Can a Child Legally Have Two Last Names?
Understand the legal framework and practicalities for assigning a child two last names, covering initial registration and subsequent changes.
Understand the legal framework and practicalities for assigning a child two last names, covering initial registration and subsequent changes.
Navigating the process of naming a child often brings questions for parents, particularly concerning the use of multiple last names. In the United States, assigning a child two last names is generally permissible, though specific procedures and requirements can vary. Understanding these methods, whether at birth or later through legal channels, helps parents make informed decisions about their child’s official designation.
Parents hold the primary authority to name their child, a right often exercised at birth registration. This parental right is governed by state laws, which outline specific processes and limitations. While most states offer considerable flexibility in naming conventions, some may impose restrictions, such as limits on character count or the use of symbols.
In situations where parents cannot agree on a child’s name, or in cases involving adoption, a court may become involved in the naming decision. When a court intervenes, its primary consideration is the child’s best interest. This ensures naming decisions align with the child’s welfare.

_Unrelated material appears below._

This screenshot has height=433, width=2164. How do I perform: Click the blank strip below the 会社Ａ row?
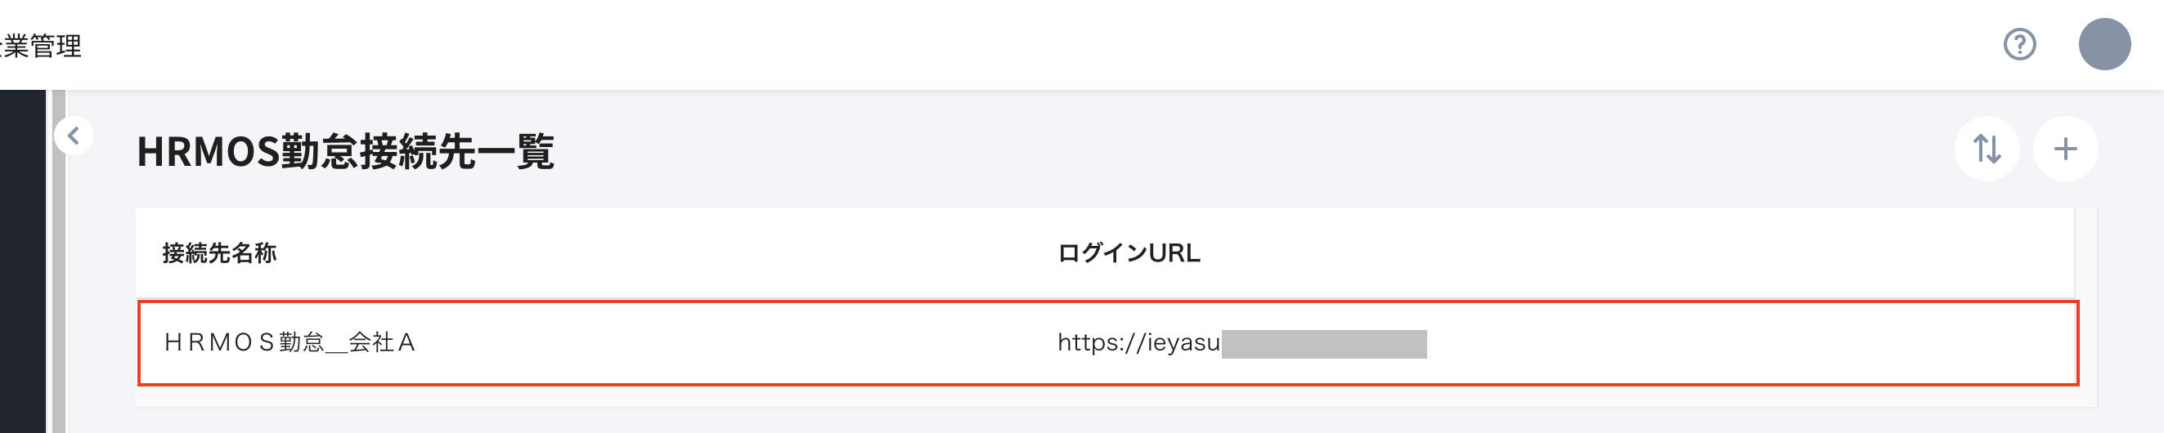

Parents can establish two last names for their child at birth registration. The birth certificate form, provided by the hospital or birthing center, requires the child’s full name and parents’ names. Parents can choose to include both of their surnames, either hyphenated or unhyphenated, to form the child’s last name.
Parents should carefully complete the designated name fields on the birth certificate form. After completion, the hospital or birthing center handles the submission of the form to the state’s vital records office. Following submission, parents receive a certified copy of the birth certificate.
Adding a second last name after birth requires a court order. This process is pursued when parents incorporate another surname, such as a stepparent’s name, or adjust initial naming decisions. The legal action involves filing a petition with the appropriate court in the county where the child resides.
Petitioners must gather documentation, including the child’s current birth certificate, parental identification, and proof of residency. The petition form, obtainable from the county clerk’s office or court website, requires the child’s current name, proposed new name, and reasons for the change. Filing fees for such petitions can range from approximately $50 to $450, though fee waivers may be available for those who qualify.
After filing, the court requires notification of all parties with parental rights, including any non-petitioning parent. This notification, often through formal service, ensures all relevant parties are aware of the proposed change and can respond. A court hearing may be scheduled, where a judge evaluates the request based on the child’s best interest. If approved, the judge issues a court order, or decree, changing the child’s name. Certified copies of this order are necessary for updating official records with agencies like the Social Security Administration, passport offices, and school systems.